I watched three matches in Colombia in January 2019. As well as the game in Medellin I saw a fairly turgid 0-0 in Manizales between Once Caldas and Independiente Santa Fe and a home team thumping (4-0) in Pasto between Deportivo Pasto and Atletico Bucaramanga. Three very unique stadiums in three vastly different areas of Colombia.


Manizales - Once Caldas



Having spent a few days in Salento in central Colombia and a wonderful day hiking in the Valle de Cocora I took a bus via Pereira to Manizales, the capital of Department de Caldas. Manizales has competitive basketball and their football team is Once Caldas, winner of four Colombian Primera A titles. They also won the Copa Libertadores in 2004, beating Boca Juniors in the final. Estadio Polagrande sits on a hill in the heart of the city from where there are views across the city to the countryside beyond. The stadium was built in 1936 and current capacity is 36,000, although it was barely one-third full for the home opener.


I bought my ticket at the stadium on the day of the match and it cost COP$53,636 (approx C$15). As with Medellin I was sold a ticket in the Occidental area. There was a block of ultra fans but it was mostly a low key atmosphere and terrible game of football.

Pasto - Deportivo Pasto



As I worked my way through southern Colombia I was aware that there was a match scheduled in Pasto, just north of where I eventually crossed from Colombia into Ecuador. I visited the UNESCO World Heritage site of San Agustin, the largest collection of religious statues and monuments in South America before making my way to Mocoa. This dusty rundown town is the starting point of the infamous Trampolin del Muerte (trampoline of death) which runs through the mountains towards Pasto.
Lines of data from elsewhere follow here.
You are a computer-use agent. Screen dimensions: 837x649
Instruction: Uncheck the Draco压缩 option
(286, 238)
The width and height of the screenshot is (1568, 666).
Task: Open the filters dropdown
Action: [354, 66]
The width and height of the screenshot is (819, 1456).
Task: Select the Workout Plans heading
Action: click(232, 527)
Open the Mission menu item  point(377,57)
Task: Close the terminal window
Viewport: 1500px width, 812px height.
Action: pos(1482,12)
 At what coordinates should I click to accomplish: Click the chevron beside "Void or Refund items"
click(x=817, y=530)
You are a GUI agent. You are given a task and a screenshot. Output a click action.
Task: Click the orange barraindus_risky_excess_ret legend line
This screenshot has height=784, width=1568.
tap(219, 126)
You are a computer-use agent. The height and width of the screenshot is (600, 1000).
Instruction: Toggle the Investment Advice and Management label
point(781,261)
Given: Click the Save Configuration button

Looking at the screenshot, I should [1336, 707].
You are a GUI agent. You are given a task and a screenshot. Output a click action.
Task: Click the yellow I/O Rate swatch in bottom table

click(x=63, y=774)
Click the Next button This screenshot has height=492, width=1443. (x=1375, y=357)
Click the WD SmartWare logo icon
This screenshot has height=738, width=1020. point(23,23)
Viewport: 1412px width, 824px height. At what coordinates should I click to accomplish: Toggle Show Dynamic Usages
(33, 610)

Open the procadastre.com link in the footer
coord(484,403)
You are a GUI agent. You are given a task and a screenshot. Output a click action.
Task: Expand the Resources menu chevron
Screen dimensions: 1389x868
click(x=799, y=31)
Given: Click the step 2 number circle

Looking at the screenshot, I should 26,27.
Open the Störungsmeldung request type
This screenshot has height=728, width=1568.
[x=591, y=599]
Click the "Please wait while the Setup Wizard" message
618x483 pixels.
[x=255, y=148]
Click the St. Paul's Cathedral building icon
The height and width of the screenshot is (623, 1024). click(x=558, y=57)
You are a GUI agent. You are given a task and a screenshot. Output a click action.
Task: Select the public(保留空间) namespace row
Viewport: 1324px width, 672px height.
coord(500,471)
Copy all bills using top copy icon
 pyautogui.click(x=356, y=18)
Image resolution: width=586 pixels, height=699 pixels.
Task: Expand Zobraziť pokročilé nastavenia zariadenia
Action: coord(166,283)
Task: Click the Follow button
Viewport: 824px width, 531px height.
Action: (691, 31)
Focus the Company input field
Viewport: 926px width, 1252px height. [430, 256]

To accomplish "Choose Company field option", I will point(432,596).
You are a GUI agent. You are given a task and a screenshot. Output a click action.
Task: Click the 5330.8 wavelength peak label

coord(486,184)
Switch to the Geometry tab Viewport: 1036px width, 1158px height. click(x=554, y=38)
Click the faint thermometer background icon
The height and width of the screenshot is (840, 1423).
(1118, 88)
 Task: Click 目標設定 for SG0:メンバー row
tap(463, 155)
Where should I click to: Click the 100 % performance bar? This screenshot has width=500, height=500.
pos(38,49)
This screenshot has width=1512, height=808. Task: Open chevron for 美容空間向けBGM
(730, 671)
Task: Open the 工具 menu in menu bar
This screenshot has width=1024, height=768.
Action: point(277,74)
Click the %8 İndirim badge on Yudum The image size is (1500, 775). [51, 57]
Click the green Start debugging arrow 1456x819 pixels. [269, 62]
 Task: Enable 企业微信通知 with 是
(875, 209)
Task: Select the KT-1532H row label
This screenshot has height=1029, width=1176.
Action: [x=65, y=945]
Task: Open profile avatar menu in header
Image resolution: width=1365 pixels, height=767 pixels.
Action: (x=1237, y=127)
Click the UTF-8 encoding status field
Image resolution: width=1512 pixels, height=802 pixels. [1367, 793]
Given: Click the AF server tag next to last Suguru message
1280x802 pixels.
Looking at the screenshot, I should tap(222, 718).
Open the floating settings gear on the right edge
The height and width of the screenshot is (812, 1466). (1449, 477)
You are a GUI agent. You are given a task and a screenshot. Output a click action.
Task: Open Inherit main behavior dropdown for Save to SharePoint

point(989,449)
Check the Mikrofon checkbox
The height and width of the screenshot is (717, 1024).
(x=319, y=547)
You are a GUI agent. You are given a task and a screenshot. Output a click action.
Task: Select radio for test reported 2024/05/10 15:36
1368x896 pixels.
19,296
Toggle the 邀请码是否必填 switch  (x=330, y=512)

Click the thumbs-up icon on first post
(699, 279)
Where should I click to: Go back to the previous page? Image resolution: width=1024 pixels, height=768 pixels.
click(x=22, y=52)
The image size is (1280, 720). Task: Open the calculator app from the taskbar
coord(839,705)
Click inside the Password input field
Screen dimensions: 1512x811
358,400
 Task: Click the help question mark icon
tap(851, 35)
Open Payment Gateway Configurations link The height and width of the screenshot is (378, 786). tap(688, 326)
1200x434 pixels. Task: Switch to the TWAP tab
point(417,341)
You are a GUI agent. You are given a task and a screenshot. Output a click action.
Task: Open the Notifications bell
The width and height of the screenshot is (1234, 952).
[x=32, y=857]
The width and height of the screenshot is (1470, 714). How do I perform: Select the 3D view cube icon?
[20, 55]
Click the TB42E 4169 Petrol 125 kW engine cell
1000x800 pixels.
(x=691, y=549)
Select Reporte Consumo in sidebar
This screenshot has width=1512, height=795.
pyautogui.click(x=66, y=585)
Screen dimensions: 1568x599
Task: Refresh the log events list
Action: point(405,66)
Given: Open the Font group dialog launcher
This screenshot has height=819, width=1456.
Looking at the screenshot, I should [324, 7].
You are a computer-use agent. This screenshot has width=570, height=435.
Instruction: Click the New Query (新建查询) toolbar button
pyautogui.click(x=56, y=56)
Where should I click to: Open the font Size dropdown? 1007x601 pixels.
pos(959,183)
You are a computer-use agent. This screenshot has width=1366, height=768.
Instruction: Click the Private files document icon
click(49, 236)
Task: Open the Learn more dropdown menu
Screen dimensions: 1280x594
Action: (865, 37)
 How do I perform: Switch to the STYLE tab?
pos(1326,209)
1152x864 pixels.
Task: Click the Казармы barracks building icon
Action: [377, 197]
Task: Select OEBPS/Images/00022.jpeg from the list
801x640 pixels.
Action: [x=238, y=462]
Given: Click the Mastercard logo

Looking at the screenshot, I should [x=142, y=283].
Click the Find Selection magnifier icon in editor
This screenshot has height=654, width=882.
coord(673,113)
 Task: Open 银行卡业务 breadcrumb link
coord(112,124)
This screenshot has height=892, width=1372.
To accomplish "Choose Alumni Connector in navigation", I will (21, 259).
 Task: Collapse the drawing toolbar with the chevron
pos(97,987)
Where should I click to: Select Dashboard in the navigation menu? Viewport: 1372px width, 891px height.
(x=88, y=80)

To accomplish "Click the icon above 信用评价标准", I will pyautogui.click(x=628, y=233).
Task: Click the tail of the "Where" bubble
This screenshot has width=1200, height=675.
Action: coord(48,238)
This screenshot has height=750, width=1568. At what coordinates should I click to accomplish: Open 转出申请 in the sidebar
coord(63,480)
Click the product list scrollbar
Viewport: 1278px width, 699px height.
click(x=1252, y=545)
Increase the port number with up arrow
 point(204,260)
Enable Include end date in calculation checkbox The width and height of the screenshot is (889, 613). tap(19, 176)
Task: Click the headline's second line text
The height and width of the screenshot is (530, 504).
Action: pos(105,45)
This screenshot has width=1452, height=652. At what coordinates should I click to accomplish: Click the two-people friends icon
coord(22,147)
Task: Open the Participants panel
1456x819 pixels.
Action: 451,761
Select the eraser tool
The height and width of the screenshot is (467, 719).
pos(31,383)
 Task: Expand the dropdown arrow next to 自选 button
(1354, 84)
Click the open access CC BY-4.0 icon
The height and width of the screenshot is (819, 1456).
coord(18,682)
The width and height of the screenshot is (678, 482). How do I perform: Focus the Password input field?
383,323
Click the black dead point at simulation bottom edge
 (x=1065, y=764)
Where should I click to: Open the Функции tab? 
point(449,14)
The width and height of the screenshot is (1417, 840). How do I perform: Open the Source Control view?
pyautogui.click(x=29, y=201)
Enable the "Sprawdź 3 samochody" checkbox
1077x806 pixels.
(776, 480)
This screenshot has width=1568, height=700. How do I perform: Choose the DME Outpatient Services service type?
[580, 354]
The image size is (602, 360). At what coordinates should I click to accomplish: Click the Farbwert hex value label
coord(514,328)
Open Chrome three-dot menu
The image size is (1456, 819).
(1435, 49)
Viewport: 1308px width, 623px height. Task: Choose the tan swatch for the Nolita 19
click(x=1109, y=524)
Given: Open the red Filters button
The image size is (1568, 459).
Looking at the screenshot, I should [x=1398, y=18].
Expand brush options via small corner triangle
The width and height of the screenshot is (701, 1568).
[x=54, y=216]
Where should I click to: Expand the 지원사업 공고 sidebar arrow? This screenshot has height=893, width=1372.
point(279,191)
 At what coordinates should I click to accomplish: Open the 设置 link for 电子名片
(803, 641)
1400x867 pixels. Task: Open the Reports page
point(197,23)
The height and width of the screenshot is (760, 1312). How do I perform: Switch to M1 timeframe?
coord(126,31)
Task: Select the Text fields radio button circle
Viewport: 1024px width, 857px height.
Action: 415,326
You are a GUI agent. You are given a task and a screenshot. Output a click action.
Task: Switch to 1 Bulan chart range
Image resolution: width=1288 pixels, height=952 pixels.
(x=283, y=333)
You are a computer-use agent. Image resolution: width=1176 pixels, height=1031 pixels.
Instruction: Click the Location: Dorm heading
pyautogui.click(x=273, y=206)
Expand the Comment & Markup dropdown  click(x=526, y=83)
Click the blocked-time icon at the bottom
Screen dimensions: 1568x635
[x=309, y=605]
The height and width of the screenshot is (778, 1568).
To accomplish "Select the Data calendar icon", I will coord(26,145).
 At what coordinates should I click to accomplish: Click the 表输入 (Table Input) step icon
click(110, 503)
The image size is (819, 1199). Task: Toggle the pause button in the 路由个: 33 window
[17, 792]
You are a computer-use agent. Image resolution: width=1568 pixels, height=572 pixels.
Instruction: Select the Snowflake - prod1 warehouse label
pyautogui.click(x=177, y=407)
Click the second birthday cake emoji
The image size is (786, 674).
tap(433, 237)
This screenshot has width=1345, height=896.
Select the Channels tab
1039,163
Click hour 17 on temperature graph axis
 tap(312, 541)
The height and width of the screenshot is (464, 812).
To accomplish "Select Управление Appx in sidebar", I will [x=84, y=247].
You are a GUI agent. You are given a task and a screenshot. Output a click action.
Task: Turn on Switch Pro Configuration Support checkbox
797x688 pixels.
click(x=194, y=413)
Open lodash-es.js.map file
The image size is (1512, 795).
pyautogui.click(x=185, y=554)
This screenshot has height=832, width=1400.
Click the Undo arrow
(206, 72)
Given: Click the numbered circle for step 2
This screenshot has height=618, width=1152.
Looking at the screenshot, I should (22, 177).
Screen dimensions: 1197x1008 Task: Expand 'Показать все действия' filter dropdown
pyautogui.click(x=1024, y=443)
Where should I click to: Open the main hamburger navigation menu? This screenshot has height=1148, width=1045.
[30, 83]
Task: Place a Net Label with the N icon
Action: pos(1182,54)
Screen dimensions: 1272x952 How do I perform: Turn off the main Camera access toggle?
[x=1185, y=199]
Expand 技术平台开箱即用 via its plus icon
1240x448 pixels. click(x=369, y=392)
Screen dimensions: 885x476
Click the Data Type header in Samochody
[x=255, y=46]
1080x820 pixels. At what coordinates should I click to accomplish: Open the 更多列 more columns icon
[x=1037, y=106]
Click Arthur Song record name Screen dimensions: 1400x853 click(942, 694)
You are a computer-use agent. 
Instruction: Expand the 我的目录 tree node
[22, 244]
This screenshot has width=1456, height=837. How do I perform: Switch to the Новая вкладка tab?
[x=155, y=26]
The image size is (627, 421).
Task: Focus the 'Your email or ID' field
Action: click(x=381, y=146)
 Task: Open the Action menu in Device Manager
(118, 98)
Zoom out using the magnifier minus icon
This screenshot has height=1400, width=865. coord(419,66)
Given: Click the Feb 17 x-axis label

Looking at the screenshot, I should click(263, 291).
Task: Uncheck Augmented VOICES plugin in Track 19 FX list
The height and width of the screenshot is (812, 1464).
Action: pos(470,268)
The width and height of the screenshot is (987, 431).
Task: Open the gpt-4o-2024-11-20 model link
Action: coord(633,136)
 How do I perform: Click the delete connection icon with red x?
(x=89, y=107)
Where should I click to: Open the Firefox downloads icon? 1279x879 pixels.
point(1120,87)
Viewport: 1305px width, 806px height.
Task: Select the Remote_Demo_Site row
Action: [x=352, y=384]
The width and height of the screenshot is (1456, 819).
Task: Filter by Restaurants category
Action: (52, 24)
It’s supposedly the most dangerous road in South America due to it being just one lane clinging to the mountain with huge drops below.


Pasto feels like a wild west outpost and there’s very little of interest in the town. And anyway I was here to watch football. Deportivo Pasto were founded in 1949 and have won the Colombia league once, in 1986. The Estadio Departamental Libertad Pasto has a capacity of 19,000 and is in the center of the city. As with all the stadiums I went to, it was completely open-air and fully exposed. As mentioned earlier, buying tickets to games is complicated and takes some work and I got wind that only one hotel in town was selling tickets for this evening's game. A bit of a queue but relatively straightforward in the end. After the match in Medellin the atmosphere was a bit more subdued but the crowd soon woke up as the home team ran away with a very one sided contest.


The Colombian Football League


The ‘Categoria Primera A’ season typically runs from late January to early December and is contested by 20 teams in 16 cities. It’s a 3-round competition whereby each team plays 19 games in round 1 with the top 8 advancing to a two group format playing 6 games each in round 2. The winners of the two groups then play in the Championship game. The Covid-19 affected 2020 season was won by America de Cali who beat Santa Fe in the final.